Reproduce each of the following rows verbatim, leaving every character unchanged.

DATASET ROWS:
----------

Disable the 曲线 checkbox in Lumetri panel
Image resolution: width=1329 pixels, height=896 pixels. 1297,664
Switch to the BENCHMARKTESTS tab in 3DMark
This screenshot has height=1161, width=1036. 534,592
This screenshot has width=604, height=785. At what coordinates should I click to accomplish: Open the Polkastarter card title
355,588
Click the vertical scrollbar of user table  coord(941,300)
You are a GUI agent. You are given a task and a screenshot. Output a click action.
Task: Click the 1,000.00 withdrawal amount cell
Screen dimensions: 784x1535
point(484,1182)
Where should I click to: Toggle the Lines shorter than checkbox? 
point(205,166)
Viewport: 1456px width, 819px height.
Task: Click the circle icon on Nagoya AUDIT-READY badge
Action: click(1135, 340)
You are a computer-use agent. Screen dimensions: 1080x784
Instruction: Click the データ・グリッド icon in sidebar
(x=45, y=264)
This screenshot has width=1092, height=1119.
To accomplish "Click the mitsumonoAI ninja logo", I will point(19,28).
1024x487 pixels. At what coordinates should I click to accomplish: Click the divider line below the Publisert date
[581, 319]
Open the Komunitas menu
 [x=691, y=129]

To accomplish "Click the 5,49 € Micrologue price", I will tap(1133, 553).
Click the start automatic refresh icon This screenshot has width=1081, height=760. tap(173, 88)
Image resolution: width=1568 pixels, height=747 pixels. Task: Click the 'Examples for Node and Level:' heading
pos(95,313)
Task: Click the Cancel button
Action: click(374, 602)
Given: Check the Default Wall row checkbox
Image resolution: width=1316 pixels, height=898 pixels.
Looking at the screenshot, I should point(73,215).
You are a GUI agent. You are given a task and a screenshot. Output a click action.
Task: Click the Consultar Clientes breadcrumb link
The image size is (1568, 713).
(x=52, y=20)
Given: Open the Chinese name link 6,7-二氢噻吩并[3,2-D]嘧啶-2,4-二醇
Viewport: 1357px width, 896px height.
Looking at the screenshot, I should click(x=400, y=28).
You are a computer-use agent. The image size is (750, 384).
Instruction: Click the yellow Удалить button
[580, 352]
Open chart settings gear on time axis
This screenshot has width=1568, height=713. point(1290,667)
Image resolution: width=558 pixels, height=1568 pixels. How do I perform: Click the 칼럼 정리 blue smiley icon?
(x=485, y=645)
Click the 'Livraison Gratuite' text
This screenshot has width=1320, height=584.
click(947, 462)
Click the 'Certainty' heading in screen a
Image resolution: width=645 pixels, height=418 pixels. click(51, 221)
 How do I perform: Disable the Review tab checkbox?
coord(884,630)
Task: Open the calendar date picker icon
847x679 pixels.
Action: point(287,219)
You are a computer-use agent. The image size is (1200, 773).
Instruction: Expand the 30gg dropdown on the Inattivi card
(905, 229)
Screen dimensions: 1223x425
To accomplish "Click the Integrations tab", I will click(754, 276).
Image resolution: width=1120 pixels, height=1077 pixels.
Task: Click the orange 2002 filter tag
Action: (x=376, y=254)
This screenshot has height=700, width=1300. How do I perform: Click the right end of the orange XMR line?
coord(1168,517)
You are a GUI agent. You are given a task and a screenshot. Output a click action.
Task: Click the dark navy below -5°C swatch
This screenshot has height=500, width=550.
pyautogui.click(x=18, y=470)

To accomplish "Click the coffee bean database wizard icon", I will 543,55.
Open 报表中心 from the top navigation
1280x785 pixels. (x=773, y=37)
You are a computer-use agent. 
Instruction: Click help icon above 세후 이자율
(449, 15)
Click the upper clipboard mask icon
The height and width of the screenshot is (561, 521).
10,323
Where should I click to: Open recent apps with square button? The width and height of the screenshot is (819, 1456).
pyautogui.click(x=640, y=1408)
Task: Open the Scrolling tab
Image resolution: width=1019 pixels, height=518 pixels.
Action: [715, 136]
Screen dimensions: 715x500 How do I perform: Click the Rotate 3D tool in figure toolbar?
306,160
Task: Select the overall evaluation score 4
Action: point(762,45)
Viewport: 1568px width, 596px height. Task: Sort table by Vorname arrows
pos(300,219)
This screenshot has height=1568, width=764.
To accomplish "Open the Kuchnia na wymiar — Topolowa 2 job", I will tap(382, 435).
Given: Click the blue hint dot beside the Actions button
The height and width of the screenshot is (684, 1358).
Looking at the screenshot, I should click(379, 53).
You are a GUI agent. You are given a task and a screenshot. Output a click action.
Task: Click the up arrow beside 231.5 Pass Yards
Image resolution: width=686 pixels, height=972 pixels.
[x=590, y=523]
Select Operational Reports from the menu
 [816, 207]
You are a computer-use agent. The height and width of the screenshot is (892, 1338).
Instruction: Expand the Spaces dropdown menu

----------

PROBLEM SOLUTION:
Disable the 曲线 checkbox in Lumetri panel
Image resolution: width=1329 pixels, height=896 pixels. 1297,664
Switch to the BENCHMARKTESTS tab in 3DMark
This screenshot has height=1161, width=1036. 534,592
This screenshot has width=604, height=785. At what coordinates should I click to accomplish: Open the Polkastarter card title
355,588
Click the vertical scrollbar of user table  coord(941,300)
You are a GUI agent. You are given a task and a screenshot. Output a click action.
Task: Click the 1,000.00 withdrawal amount cell
Screen dimensions: 784x1535
point(484,1182)
Where should I click to: Toggle the Lines shorter than checkbox? 
point(205,166)
Viewport: 1456px width, 819px height.
Task: Click the circle icon on Nagoya AUDIT-READY badge
Action: click(1135, 340)
You are a computer-use agent. Screen dimensions: 1080x784
Instruction: Click the データ・グリッド icon in sidebar
(x=45, y=264)
This screenshot has width=1092, height=1119.
To accomplish "Click the mitsumonoAI ninja logo", I will point(19,28).
1024x487 pixels. At what coordinates should I click to accomplish: Click the divider line below the Publisert date
[581, 319]
Open the Komunitas menu
 [x=691, y=129]

To accomplish "Click the 5,49 € Micrologue price", I will tap(1133, 553).
Click the start automatic refresh icon This screenshot has width=1081, height=760. tap(173, 88)
Image resolution: width=1568 pixels, height=747 pixels. Task: Click the 'Examples for Node and Level:' heading
pos(95,313)
Task: Click the Cancel button
Action: click(374, 602)
Given: Check the Default Wall row checkbox
Image resolution: width=1316 pixels, height=898 pixels.
Looking at the screenshot, I should point(73,215).
You are a GUI agent. You are given a task and a screenshot. Output a click action.
Task: Click the Consultar Clientes breadcrumb link
The image size is (1568, 713).
(x=52, y=20)
Given: Open the Chinese name link 6,7-二氢噻吩并[3,2-D]嘧啶-2,4-二醇
Viewport: 1357px width, 896px height.
Looking at the screenshot, I should click(x=400, y=28).
You are a computer-use agent. The image size is (750, 384).
Instruction: Click the yellow Удалить button
[580, 352]
Open chart settings gear on time axis
This screenshot has width=1568, height=713. point(1290,667)
Image resolution: width=558 pixels, height=1568 pixels. How do I perform: Click the 칼럼 정리 blue smiley icon?
(x=485, y=645)
Click the 'Livraison Gratuite' text
This screenshot has width=1320, height=584.
click(947, 462)
Click the 'Certainty' heading in screen a
Image resolution: width=645 pixels, height=418 pixels. click(51, 221)
 How do I perform: Disable the Review tab checkbox?
coord(884,630)
Task: Open the calendar date picker icon
847x679 pixels.
Action: point(287,219)
You are a computer-use agent. The image size is (1200, 773).
Instruction: Expand the 30gg dropdown on the Inattivi card
(905, 229)
Screen dimensions: 1223x425
To accomplish "Click the Integrations tab", I will click(754, 276).
Image resolution: width=1120 pixels, height=1077 pixels.
Task: Click the orange 2002 filter tag
Action: (x=376, y=254)
This screenshot has height=700, width=1300. How do I perform: Click the right end of the orange XMR line?
coord(1168,517)
You are a GUI agent. You are given a task and a screenshot. Output a click action.
Task: Click the dark navy below -5°C swatch
This screenshot has height=500, width=550.
pyautogui.click(x=18, y=470)

To accomplish "Click the coffee bean database wizard icon", I will 543,55.
Open 报表中心 from the top navigation
1280x785 pixels. (x=773, y=37)
You are a computer-use agent. 
Instruction: Click help icon above 세후 이자율
(449, 15)
Click the upper clipboard mask icon
The height and width of the screenshot is (561, 521).
10,323
Where should I click to: Open recent apps with square button? The width and height of the screenshot is (819, 1456).
pyautogui.click(x=640, y=1408)
Task: Open the Scrolling tab
Image resolution: width=1019 pixels, height=518 pixels.
Action: [715, 136]
Screen dimensions: 715x500 How do I perform: Click the Rotate 3D tool in figure toolbar?
306,160
Task: Select the overall evaluation score 4
Action: point(762,45)
Viewport: 1568px width, 596px height. Task: Sort table by Vorname arrows
pos(300,219)
This screenshot has height=1568, width=764.
To accomplish "Open the Kuchnia na wymiar — Topolowa 2 job", I will tap(382, 435).
Given: Click the blue hint dot beside the Actions button
The height and width of the screenshot is (684, 1358).
Looking at the screenshot, I should click(379, 53).
You are a GUI agent. You are given a task and a screenshot. Output a click action.
Task: Click the up arrow beside 231.5 Pass Yards
Image resolution: width=686 pixels, height=972 pixels.
[x=590, y=523]
Select Operational Reports from the menu
 [816, 207]
You are a computer-use agent. The height and width of the screenshot is (892, 1338).
Instruction: Expand the Spaces dropdown menu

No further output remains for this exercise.